朱標也沒有繞彎子,直接把對朝**鮮的處理辦法說了一遍,當然,是簡略版的。
他並沒有說那些“賣情報”“收保護費”的細節,隻是說了大致的思路。
主要就是斷掉對倭國的貿易,加大對朝**鮮的貿易,讓倭寇去搶朝**鮮。
最後,他看著夏元吉:“維喆,這件事雖然不能在朝堂上明著說,但你管著戶部,肯定要跟你先通個氣。後續要協調貨物,也需要你這邊安排好。”
夏元吉聽完,一時覺得腦子有些不夠用了。
他愣在那裏,半天沒說話。
‘原來隻需要用一些貨物,就能指揮別國的軍隊打仗?’
‘錢還能這麽賺?’
‘出這主意的,一定是侯爺,也就侯爺有這個腦子。
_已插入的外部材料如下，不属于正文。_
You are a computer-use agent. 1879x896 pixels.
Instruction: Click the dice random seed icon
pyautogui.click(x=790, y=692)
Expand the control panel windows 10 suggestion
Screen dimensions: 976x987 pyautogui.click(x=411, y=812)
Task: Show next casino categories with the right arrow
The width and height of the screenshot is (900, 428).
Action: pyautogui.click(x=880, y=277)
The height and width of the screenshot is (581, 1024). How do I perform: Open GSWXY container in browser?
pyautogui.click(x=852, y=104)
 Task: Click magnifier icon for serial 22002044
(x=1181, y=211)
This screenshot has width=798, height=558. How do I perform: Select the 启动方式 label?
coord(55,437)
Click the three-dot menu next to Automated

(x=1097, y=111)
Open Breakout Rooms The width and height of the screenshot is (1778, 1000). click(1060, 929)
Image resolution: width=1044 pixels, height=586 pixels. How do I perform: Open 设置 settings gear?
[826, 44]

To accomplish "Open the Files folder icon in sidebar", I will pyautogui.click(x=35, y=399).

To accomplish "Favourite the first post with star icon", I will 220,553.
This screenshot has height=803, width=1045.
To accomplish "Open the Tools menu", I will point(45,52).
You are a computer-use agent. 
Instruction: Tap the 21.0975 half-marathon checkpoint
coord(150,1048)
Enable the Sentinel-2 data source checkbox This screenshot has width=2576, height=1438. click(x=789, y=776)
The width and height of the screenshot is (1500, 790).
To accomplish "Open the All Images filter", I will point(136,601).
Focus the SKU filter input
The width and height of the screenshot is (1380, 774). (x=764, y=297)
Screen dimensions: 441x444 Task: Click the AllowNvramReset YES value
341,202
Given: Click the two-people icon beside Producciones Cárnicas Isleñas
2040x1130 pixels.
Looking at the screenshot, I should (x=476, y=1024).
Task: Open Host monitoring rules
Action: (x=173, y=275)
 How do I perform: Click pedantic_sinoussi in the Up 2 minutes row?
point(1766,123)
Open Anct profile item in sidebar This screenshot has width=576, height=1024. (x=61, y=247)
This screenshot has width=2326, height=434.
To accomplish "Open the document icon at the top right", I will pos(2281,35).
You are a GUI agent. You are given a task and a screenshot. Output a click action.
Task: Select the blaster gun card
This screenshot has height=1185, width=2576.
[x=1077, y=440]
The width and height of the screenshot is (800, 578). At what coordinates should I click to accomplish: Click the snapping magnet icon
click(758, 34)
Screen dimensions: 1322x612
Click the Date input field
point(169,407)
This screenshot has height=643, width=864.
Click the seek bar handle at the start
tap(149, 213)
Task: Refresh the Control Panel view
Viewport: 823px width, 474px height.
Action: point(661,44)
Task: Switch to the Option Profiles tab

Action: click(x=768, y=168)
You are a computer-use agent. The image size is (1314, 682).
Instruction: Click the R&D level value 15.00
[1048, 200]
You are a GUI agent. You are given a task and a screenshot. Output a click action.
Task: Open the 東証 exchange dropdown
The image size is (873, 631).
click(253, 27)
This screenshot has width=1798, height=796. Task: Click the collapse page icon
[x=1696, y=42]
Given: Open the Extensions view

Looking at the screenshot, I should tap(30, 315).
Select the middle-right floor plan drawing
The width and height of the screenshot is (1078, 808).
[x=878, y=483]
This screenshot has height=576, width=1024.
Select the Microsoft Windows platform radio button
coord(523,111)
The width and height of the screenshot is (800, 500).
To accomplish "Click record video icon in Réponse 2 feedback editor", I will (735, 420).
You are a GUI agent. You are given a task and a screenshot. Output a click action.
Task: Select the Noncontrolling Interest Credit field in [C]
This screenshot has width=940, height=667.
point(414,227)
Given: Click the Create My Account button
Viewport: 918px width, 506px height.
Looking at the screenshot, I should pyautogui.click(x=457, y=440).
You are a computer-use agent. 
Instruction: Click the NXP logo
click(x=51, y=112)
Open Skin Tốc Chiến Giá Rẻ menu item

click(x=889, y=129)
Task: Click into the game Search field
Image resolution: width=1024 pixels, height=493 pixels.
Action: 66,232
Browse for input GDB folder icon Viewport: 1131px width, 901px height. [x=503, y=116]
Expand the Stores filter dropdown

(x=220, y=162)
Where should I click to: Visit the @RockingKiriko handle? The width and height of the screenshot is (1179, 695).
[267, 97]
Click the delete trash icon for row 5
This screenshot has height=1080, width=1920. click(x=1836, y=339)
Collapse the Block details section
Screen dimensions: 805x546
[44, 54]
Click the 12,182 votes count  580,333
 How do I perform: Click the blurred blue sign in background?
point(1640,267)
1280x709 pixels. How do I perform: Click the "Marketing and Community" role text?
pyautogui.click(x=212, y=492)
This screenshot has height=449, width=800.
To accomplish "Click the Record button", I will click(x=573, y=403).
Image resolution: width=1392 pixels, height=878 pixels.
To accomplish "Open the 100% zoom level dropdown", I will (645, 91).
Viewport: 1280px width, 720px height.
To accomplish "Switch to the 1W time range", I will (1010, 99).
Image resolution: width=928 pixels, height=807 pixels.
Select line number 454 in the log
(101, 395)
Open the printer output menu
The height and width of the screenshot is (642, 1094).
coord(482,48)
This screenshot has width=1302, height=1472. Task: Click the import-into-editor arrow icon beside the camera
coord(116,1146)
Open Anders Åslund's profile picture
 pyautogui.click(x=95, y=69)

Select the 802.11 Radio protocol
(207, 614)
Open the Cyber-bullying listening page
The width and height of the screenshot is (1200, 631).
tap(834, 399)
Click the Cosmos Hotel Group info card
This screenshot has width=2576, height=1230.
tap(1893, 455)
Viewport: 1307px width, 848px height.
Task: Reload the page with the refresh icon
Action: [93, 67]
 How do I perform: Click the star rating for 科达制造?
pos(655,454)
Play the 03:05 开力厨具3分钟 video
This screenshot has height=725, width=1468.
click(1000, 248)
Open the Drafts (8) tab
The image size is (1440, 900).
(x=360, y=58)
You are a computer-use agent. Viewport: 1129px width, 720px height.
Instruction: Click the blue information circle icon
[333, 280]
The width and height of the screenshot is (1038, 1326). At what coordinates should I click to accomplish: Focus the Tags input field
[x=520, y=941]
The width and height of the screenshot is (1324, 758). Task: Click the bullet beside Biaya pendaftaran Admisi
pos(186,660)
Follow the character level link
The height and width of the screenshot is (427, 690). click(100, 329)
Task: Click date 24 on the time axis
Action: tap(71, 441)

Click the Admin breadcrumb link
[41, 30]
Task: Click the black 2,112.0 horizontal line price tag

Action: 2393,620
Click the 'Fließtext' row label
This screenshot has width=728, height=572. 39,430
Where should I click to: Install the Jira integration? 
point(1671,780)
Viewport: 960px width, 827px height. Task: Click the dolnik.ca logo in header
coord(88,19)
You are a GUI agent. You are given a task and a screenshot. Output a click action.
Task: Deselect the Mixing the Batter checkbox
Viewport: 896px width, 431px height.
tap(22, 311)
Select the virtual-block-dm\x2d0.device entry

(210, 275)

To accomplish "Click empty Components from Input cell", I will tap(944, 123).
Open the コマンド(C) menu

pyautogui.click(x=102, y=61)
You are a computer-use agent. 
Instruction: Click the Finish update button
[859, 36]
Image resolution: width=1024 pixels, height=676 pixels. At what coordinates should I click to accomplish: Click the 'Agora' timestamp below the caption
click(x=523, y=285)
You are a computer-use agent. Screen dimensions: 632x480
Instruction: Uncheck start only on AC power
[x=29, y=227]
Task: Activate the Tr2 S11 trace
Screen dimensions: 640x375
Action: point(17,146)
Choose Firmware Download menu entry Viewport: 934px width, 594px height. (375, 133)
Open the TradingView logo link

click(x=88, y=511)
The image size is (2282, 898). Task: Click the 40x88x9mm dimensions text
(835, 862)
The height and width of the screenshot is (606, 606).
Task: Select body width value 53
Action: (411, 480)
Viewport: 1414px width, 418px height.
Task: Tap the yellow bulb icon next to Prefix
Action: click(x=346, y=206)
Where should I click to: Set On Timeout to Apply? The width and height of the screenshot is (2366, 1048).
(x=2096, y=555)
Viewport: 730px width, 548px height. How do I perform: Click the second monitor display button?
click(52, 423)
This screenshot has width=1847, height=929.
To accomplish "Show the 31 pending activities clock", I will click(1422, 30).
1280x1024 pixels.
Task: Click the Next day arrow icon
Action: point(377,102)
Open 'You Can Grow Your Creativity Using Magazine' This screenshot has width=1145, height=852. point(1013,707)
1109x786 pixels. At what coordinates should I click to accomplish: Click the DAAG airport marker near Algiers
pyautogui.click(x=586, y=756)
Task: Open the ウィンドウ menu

’
‘和侯爺一比,我根本就不懂管錢!!’
朱標見夏元吉半天沒反應,忍不住開口:“維喆?你怎麽了?”
“哦哦……”夏元吉這才反應過來。
他連忙站起身,拱手道:“殿下,臣失禮了!請殿下恕罪!”
“無妨,”朱標笑著擺擺手,“是不是最近太累了?”
“不是不是,謝殿下關心。”夏元吉搖搖頭。
他想了想,還是忍不住問:“殿下,臣想請問,這主意……是不是侯爺出的?”
“哦?”朱標笑了:“你倒是反應快!”
“不錯,這想法確實是李真提的。”
“這朝中,也就隻有他,能如此的……不拘小節。”
“果然如此!真是可惜啊!”夏元吉聽了,則是一臉惋惜:“下官現在不在東宮,不能經常得到侯爺的指點了。”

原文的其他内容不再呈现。